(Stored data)
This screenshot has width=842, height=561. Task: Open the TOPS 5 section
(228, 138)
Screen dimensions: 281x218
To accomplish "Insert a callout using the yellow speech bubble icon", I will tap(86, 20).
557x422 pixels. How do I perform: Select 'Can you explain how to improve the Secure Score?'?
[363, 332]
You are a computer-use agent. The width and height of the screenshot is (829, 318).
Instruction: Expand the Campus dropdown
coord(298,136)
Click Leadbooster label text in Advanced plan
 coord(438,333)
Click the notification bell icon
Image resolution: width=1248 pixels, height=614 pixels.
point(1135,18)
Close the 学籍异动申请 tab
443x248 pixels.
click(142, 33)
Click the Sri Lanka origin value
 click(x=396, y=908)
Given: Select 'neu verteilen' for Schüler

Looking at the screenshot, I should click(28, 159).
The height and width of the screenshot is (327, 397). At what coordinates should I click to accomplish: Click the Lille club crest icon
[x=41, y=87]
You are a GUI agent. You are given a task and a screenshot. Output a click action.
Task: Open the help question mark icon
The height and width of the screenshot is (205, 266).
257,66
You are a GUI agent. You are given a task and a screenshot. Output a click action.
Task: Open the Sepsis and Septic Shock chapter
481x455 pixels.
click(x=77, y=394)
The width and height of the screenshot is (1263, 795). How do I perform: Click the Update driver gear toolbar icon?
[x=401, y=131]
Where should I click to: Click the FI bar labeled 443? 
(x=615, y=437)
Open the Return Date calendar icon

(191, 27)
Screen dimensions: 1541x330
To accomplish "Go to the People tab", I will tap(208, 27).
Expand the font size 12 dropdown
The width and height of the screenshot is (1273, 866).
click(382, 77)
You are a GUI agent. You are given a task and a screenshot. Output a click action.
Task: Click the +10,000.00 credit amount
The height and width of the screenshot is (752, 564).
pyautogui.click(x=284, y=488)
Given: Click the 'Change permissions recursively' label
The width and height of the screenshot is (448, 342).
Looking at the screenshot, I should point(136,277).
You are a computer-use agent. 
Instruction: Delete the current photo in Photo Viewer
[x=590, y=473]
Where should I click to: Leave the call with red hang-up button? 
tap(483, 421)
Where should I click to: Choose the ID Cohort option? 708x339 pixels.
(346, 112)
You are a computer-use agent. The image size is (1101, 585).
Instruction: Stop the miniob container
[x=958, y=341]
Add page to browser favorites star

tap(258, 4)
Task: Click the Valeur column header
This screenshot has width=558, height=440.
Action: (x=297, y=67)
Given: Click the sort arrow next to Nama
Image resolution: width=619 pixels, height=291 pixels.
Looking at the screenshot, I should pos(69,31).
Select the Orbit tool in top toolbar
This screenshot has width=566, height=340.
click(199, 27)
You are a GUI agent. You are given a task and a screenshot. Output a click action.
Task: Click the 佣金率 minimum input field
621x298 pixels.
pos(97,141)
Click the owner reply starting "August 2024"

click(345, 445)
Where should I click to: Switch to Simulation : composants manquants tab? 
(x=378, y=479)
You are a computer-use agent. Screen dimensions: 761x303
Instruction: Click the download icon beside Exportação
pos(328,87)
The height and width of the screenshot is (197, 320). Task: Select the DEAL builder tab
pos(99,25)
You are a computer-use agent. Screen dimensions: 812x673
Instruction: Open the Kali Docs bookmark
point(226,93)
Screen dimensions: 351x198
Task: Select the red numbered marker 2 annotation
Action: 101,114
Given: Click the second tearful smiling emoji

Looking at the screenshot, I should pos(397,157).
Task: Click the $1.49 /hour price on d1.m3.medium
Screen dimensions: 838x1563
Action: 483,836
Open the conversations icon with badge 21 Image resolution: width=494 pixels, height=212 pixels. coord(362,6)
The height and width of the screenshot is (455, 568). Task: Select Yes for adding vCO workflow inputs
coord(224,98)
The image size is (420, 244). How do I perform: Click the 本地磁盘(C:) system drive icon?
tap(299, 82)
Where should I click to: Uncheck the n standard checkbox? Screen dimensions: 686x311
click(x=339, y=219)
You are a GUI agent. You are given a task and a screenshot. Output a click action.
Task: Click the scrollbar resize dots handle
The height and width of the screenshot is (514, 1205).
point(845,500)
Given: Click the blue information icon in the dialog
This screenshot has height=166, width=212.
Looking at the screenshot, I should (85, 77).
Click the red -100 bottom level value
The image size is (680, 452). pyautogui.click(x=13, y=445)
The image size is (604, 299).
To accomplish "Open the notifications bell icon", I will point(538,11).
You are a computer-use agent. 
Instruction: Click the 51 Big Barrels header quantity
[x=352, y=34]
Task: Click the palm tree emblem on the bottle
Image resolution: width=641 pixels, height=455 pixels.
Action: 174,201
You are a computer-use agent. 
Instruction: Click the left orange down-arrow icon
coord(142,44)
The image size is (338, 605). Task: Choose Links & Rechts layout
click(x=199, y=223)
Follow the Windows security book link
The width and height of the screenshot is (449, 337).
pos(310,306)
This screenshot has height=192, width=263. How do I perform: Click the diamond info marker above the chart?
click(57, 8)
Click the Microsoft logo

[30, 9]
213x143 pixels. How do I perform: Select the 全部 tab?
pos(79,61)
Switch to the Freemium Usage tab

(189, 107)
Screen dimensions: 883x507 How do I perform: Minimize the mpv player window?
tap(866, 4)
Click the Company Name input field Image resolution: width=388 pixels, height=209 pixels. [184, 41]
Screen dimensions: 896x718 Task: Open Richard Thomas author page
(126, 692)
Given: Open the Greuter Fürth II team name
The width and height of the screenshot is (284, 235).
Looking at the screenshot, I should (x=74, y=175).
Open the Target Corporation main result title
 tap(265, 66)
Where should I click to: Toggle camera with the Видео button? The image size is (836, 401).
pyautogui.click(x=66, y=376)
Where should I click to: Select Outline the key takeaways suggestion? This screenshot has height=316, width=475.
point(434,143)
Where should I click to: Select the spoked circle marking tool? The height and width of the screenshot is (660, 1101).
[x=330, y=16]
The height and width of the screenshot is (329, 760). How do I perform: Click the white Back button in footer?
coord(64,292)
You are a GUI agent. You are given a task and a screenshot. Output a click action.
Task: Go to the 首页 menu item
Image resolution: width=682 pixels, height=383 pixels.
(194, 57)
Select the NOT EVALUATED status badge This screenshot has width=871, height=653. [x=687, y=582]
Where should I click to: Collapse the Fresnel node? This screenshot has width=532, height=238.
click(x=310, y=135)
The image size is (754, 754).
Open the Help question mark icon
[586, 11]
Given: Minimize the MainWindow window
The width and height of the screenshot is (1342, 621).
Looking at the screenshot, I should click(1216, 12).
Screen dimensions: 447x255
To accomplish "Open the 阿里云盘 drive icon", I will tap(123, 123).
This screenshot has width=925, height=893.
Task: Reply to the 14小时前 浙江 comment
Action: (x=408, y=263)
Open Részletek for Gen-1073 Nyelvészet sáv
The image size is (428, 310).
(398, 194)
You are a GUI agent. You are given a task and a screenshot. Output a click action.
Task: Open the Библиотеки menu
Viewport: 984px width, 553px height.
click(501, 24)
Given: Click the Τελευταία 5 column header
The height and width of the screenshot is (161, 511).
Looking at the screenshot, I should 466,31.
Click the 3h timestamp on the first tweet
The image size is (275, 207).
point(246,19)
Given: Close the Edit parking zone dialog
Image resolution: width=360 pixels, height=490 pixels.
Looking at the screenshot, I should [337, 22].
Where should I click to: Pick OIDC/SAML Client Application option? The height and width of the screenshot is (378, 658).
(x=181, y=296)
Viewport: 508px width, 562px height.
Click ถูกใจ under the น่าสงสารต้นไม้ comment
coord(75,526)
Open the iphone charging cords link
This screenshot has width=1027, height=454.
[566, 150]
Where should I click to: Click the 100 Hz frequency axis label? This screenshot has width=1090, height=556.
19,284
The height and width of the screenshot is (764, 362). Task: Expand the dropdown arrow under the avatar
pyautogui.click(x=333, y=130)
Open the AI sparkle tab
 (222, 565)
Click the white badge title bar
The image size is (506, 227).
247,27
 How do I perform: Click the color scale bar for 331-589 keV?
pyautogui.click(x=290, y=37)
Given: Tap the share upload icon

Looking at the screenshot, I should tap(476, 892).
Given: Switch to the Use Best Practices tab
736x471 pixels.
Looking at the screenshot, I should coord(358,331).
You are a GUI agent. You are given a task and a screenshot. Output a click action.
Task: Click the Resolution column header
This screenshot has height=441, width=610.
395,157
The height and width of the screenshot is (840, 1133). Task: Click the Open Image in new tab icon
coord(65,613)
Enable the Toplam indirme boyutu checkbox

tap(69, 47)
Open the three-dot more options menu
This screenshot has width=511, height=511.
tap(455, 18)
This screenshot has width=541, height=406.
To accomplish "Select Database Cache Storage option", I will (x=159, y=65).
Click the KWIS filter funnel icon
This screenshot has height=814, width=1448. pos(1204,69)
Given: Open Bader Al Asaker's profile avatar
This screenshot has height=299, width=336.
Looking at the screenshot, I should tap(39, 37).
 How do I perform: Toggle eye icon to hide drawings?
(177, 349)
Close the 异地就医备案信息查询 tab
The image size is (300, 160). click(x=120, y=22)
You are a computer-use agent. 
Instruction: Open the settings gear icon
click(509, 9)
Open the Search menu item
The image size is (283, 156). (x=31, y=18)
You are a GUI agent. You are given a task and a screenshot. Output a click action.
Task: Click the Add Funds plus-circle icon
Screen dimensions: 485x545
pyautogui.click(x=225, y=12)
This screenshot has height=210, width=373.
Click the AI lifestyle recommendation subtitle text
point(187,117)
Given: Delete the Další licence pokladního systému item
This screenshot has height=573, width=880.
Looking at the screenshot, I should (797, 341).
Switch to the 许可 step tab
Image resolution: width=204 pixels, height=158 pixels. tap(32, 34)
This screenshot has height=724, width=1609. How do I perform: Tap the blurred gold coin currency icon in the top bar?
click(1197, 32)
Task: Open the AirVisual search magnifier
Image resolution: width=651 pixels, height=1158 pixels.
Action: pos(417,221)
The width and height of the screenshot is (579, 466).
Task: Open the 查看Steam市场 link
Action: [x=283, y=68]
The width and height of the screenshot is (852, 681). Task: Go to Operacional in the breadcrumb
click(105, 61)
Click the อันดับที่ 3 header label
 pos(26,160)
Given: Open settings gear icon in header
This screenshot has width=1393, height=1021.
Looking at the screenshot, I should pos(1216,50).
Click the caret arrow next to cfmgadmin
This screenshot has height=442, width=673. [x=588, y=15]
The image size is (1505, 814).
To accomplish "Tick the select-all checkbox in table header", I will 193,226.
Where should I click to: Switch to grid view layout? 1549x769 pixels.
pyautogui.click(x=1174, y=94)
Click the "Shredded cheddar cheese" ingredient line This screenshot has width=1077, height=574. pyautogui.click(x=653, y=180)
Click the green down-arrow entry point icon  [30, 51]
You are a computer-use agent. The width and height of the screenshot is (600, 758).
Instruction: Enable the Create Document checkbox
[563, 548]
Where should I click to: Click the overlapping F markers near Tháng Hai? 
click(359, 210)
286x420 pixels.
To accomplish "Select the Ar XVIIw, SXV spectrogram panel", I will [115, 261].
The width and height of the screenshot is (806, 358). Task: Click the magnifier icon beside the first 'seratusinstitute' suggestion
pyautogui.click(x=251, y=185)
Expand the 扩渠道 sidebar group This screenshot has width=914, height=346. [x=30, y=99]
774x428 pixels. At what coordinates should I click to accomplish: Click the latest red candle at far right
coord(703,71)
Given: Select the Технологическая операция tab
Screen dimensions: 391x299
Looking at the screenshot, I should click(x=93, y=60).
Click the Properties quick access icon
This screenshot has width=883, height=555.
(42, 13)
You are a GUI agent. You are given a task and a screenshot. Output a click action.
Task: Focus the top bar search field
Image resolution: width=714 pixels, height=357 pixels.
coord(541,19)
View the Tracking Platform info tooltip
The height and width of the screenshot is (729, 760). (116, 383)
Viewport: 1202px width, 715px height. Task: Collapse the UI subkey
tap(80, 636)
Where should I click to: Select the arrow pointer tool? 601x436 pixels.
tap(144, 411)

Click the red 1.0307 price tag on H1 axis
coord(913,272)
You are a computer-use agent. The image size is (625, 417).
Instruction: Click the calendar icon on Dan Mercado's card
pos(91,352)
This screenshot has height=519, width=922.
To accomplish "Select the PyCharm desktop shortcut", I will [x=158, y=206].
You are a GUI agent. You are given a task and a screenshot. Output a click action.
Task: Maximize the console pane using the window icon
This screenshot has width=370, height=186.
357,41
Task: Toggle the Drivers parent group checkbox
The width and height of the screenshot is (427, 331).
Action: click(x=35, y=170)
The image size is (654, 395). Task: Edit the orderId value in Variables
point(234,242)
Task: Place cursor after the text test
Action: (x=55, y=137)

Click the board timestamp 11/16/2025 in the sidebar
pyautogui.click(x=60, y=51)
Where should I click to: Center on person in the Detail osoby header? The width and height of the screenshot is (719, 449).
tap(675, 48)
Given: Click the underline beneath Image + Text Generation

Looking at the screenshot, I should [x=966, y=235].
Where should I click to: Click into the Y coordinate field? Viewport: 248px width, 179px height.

= Exercise brief =
Which lines of the records contain the word "dialog"? Copy each of them.

= Exercise result =
Given: Click the blue information icon in the dialog
Given: Close the Edit parking zone dialog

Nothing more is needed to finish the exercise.